About this exercise: I'd like every record given again exactly, please.

Data:

+++++

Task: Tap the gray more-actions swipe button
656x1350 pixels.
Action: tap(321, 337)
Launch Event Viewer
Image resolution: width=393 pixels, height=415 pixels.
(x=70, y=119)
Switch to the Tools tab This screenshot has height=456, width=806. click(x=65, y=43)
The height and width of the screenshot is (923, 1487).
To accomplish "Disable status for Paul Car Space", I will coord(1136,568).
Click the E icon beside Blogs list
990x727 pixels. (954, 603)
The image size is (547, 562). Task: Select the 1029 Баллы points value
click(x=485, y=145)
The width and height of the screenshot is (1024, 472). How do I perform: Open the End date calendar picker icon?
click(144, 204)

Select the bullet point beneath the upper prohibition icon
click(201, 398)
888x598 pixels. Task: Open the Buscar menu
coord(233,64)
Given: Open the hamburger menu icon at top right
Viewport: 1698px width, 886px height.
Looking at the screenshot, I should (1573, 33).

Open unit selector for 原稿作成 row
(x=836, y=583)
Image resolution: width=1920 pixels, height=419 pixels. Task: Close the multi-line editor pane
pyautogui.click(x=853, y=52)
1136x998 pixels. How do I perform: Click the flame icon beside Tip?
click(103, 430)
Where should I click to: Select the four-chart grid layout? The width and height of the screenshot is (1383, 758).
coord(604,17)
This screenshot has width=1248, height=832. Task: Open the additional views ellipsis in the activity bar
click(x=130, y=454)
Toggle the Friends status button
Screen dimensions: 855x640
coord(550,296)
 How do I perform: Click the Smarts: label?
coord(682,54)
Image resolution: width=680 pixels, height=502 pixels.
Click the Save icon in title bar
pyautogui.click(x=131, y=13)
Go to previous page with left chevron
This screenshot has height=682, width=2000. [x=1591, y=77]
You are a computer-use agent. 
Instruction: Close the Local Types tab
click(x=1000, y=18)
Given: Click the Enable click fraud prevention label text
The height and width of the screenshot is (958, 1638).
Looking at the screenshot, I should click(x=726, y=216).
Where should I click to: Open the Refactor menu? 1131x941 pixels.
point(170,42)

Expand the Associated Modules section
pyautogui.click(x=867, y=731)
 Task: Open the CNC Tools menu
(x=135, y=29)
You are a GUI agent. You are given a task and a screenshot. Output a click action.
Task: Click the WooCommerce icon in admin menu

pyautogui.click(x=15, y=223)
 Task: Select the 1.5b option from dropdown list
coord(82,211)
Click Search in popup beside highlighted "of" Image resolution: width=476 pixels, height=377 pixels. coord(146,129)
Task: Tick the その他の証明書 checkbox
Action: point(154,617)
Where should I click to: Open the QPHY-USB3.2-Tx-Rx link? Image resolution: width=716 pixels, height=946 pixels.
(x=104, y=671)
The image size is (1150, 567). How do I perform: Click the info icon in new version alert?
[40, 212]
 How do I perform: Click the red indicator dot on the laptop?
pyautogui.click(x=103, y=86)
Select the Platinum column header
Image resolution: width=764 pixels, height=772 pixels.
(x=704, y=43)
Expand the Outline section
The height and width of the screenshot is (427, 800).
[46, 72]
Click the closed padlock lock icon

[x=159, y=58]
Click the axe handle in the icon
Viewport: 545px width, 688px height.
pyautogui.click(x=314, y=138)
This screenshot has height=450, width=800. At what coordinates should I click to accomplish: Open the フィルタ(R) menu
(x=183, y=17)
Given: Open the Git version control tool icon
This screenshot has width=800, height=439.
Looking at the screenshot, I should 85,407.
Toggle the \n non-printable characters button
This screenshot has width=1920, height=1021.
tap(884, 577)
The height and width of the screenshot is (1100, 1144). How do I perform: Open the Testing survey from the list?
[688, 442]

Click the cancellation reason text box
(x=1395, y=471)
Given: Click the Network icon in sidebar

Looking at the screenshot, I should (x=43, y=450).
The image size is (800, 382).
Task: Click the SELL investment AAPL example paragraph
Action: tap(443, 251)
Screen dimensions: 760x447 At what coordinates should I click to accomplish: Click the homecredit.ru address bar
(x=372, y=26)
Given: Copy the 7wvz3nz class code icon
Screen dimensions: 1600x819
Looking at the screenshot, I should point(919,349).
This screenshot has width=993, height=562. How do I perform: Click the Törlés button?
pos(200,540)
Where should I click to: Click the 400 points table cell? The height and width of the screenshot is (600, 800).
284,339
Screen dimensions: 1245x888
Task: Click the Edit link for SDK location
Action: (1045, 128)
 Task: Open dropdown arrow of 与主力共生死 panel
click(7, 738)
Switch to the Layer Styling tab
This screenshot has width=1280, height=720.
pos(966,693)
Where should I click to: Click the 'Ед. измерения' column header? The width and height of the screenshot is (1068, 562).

+++++

Written answer:
Task: Tap the gray more-actions swipe button
656x1350 pixels.
Action: tap(321, 337)
Launch Event Viewer
Image resolution: width=393 pixels, height=415 pixels.
(x=70, y=119)
Switch to the Tools tab This screenshot has height=456, width=806. click(x=65, y=43)
The height and width of the screenshot is (923, 1487).
To accomplish "Disable status for Paul Car Space", I will coord(1136,568).
Click the E icon beside Blogs list
990x727 pixels. (954, 603)
The image size is (547, 562). Task: Select the 1029 Баллы points value
click(x=485, y=145)
The width and height of the screenshot is (1024, 472). How do I perform: Open the End date calendar picker icon?
click(144, 204)

Select the bullet point beneath the upper prohibition icon
click(201, 398)
888x598 pixels. Task: Open the Buscar menu
coord(233,64)
Given: Open the hamburger menu icon at top right
Viewport: 1698px width, 886px height.
Looking at the screenshot, I should (1573, 33).

Open unit selector for 原稿作成 row
(x=836, y=583)
Image resolution: width=1920 pixels, height=419 pixels. Task: Close the multi-line editor pane
pyautogui.click(x=853, y=52)
1136x998 pixels. How do I perform: Click the flame icon beside Tip?
click(103, 430)
Where should I click to: Select the four-chart grid layout? The width and height of the screenshot is (1383, 758).
coord(604,17)
This screenshot has width=1248, height=832. Task: Open the additional views ellipsis in the activity bar
click(x=130, y=454)
Toggle the Friends status button
Screen dimensions: 855x640
coord(550,296)
 How do I perform: Click the Smarts: label?
coord(682,54)
Image resolution: width=680 pixels, height=502 pixels.
Click the Save icon in title bar
pyautogui.click(x=131, y=13)
Go to previous page with left chevron
This screenshot has height=682, width=2000. [x=1591, y=77]
You are a computer-use agent. 
Instruction: Close the Local Types tab
click(x=1000, y=18)
Given: Click the Enable click fraud prevention label text
The height and width of the screenshot is (958, 1638).
Looking at the screenshot, I should click(x=726, y=216).
Where should I click to: Open the Refactor menu? 1131x941 pixels.
point(170,42)

Expand the Associated Modules section
pyautogui.click(x=867, y=731)
 Task: Open the CNC Tools menu
(x=135, y=29)
You are a GUI agent. You are given a task and a screenshot. Output a click action.
Task: Click the WooCommerce icon in admin menu

pyautogui.click(x=15, y=223)
 Task: Select the 1.5b option from dropdown list
coord(82,211)
Click Search in popup beside highlighted "of" Image resolution: width=476 pixels, height=377 pixels. coord(146,129)
Task: Tick the その他の証明書 checkbox
Action: point(154,617)
Where should I click to: Open the QPHY-USB3.2-Tx-Rx link? Image resolution: width=716 pixels, height=946 pixels.
(x=104, y=671)
The image size is (1150, 567). How do I perform: Click the info icon in new version alert?
[40, 212]
 How do I perform: Click the red indicator dot on the laptop?
pyautogui.click(x=103, y=86)
Select the Platinum column header
Image resolution: width=764 pixels, height=772 pixels.
(x=704, y=43)
Expand the Outline section
The height and width of the screenshot is (427, 800).
[46, 72]
Click the closed padlock lock icon

[x=159, y=58]
Click the axe handle in the icon
Viewport: 545px width, 688px height.
pyautogui.click(x=314, y=138)
This screenshot has height=450, width=800. At what coordinates should I click to accomplish: Open the フィルタ(R) menu
(x=183, y=17)
Given: Open the Git version control tool icon
This screenshot has width=800, height=439.
Looking at the screenshot, I should 85,407.
Toggle the \n non-printable characters button
This screenshot has width=1920, height=1021.
tap(884, 577)
The height and width of the screenshot is (1100, 1144). How do I perform: Open the Testing survey from the list?
[688, 442]

Click the cancellation reason text box
(x=1395, y=471)
Given: Click the Network icon in sidebar

Looking at the screenshot, I should (x=43, y=450).
The image size is (800, 382).
Task: Click the SELL investment AAPL example paragraph
Action: tap(443, 251)
Screen dimensions: 760x447 At what coordinates should I click to accomplish: Click the homecredit.ru address bar
(x=372, y=26)
Given: Copy the 7wvz3nz class code icon
Screen dimensions: 1600x819
Looking at the screenshot, I should point(919,349).
This screenshot has width=993, height=562. How do I perform: Click the Törlés button?
pos(200,540)
Where should I click to: Click the 400 points table cell? The height and width of the screenshot is (600, 800).
284,339
Screen dimensions: 1245x888
Task: Click the Edit link for SDK location
Action: (1045, 128)
 Task: Open dropdown arrow of 与主力共生死 panel
click(7, 738)
Switch to the Layer Styling tab
This screenshot has width=1280, height=720.
pos(966,693)
Where should I click to: Click the 'Ед. измерения' column header? The width and height of the screenshot is (1068, 562).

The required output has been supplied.